___ Estratto fornito
Mosca 9 agosto 2023
di Vladimir Kozin
Posizione di Mosca sulla riunione di Gedda sull’Ucraina
Il 7 agosto 2023 il Ministero degli Esteri russo ha fornito spiegazioni sui risultati dell’incontro sull’Ucraina tenutosi a Gedda (5-6 agosto).
Domanda: Qual è il vostro commento sul recente incontro sulla crisi ucraina a Gedda?
Risposta: Il Ministero degli Esteri russo ha preso atto della notizia delle consultazioni sulla crisi ucraina tenutesi a Gedda, in Arabia Saudita, il 5 e 6 agosto, su iniziativa del regime di Kiev e del G7. Alle consultazioni hanno partecipato i nostri alleati BRICS e altri partner. Ci auguriamo che condividano con noi le loro valutazioni nel rispetto degli accordi esistenti e ribadiamo la nostra posizione sulla cosiddetta “formula di pace” di Zelensky, che il regime di Kiev e l’Occidente cercano di promuovere in questi incontri.
______
___ Materiale estratto
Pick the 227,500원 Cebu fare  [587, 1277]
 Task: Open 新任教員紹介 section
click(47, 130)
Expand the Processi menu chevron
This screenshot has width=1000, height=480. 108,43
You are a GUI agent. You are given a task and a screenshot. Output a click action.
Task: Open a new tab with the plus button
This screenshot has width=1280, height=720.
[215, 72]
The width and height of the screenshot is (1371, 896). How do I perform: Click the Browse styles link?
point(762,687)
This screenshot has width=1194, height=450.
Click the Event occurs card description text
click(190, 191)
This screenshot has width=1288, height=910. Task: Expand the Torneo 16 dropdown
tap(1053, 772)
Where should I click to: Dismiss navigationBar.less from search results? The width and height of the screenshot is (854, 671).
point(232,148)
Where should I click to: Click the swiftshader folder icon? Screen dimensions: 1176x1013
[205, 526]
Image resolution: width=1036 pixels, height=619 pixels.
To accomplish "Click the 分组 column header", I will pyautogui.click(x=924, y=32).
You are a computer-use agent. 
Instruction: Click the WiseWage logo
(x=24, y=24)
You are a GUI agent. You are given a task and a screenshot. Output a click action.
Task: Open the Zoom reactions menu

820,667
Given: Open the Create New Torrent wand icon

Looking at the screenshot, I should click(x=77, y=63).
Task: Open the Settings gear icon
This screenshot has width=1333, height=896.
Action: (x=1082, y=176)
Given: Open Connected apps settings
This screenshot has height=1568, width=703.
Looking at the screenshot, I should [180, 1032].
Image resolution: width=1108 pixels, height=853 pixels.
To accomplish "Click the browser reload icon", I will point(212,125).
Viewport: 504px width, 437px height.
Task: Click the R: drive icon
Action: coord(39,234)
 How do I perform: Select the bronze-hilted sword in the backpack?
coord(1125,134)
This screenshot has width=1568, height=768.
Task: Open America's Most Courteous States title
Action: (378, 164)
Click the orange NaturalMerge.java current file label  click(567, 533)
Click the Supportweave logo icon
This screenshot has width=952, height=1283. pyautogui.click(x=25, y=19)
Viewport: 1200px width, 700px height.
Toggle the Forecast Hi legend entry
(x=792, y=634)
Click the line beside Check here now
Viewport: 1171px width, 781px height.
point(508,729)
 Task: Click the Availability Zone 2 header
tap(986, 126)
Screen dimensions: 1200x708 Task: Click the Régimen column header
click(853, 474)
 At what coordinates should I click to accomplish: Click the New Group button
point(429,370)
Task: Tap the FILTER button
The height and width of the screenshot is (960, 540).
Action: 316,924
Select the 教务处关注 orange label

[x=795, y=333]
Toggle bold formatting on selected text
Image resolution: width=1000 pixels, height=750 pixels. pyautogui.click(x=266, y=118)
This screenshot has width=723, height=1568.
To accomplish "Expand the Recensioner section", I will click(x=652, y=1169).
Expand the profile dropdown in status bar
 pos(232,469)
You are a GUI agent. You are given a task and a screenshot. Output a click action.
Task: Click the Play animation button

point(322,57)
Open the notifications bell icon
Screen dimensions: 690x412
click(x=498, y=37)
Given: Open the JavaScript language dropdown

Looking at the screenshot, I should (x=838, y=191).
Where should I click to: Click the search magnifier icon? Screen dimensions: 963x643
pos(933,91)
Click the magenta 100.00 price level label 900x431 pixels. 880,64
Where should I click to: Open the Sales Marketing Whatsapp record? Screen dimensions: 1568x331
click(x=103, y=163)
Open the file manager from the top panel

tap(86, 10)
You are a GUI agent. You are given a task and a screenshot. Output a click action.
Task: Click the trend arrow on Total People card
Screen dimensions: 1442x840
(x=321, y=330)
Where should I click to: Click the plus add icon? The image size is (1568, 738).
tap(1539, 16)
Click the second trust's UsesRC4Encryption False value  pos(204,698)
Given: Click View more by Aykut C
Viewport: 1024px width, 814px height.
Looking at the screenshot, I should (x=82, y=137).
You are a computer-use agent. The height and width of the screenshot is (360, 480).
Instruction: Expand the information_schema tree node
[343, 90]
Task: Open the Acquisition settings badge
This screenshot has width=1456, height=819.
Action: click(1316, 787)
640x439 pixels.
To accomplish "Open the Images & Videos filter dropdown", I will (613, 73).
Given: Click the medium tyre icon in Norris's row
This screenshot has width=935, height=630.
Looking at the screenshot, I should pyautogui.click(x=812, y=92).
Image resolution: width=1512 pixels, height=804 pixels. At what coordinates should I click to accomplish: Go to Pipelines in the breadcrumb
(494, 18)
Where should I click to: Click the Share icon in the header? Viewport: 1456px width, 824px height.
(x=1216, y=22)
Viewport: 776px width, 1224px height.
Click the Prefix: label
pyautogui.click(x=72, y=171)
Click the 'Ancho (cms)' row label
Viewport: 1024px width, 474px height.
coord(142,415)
______
[Compito 1]: Elenca tutte le città nominate nel testo sulla riunione di Gedda.
[Compito 2]: Riprendi il testo sulla riunione di Gedda e proseguilo subito dopo l'ultima frase.
Le voci non servono per nulla.

[Risposta corretta 1]: Mosca, Gedda, Kiev

[Risposta corretta 2]:
Nessuno dei suoi 10 punti mira a trovare una soluzione negoziata e diplomatica alla crisi, mentre nel loro insieme costituiscono un ultimatum insensato alla Russia, diretto a prolungare le ostilità. Su queste basi non è possibile trovare una soluzione pacifica.
Promuovendo la “formula” di Zelensky, il regime di Kiev e l’Occidente cercano di sminuire la grande importanza delle iniziative di pace proposte da altri Paesi e di monopolizzare il diritto al loro avanzamento. In effetti, come abbiamo detto, stanno combattendo il dissenso a livello internazionale e tentano di far passare idee impraticabili sulla soluzione del problema attraverso manipolazioni disoneste.
Apprezziamo molto le iniziative di mediazione e umanitarie avanzate dai nostri amici dei Paesi del Sud globale, iniziative che mirano a raggiungere la pace. A differenza del regime di Kiev, che ha interrotto e vietato i negoziati con la Russia, noi siamo sempre stati aperti a una soluzione diplomatica della crisi e siamo pronti a rispondere a proposte serie. Nessun incontro sulla crisi ucraina ha valore senza la partecipazione della Russia e senza tenere conto dei suoi interessi.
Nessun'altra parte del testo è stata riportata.